Conceição sabia quem ele era. Tinha morrido ao meio-dia, e a sua gente teimava em não o misturar com os outros mortos.”

Os Campos de Concentração do Nordeste foram obra da Elite das Capitais, preocupados com o estrago que a população faminta faria em sua qualidade de vida. Os resultados, claro, foram desastrosos, o que não evitou que em 1932, outra seca forte, os campos fossem de novo utilizados como escudo anti-pobreza, digo, anti-pobre.

Cemitério do Campo de Concentração em Senador Pompeu, CE.

Calcula-se que 60 mil morreram nos campos de concentração, só no Ceará, até começar a chover em 1933 e acabarem com os campos, que duraram menos de um ano.

Infelizmente, mesmo que essas histórias sejam públicas, não as vemos sendo ensinadas em escolas, É como se um passado desagradável fosse varrido para debaixo do pano.

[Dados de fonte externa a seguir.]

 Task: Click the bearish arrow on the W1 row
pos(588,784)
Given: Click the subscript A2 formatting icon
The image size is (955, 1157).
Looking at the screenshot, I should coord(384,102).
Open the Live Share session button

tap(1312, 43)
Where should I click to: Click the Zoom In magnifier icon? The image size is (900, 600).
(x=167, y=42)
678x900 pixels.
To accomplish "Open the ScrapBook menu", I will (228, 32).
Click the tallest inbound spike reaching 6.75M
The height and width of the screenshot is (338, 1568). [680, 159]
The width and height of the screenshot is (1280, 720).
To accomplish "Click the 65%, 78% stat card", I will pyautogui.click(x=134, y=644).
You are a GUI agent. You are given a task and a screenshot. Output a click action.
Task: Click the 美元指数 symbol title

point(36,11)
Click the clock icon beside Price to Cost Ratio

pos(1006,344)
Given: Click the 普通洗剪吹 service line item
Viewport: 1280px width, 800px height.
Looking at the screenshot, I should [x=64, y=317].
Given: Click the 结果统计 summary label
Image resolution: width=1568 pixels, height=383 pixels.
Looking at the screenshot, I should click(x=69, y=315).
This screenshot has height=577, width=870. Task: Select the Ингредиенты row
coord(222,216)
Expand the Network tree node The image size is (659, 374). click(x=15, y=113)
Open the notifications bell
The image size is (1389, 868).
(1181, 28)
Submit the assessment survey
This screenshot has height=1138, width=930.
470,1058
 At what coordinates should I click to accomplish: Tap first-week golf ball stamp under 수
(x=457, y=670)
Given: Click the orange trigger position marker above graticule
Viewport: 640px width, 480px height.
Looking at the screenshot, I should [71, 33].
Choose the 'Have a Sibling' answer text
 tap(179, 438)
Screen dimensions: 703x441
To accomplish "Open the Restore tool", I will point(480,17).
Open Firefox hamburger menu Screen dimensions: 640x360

Pelo menos vivemos tempos mais civilizados, apesar das histerias nas redes sociais.

Hoje ninguém mais defende campos de concentração a sério, excetuando-se a turma da esquerda, que GARANTIU que na posse do Bolsonaro teríamos tanques nas ruas, polícia prendendo a população LGBT e os jogando em campos de concentração.

Ou a turma da direita, que garantiu que o Governo do PT havia construído um gulag debaixo do estádio do Itaquerão, em São Paulo.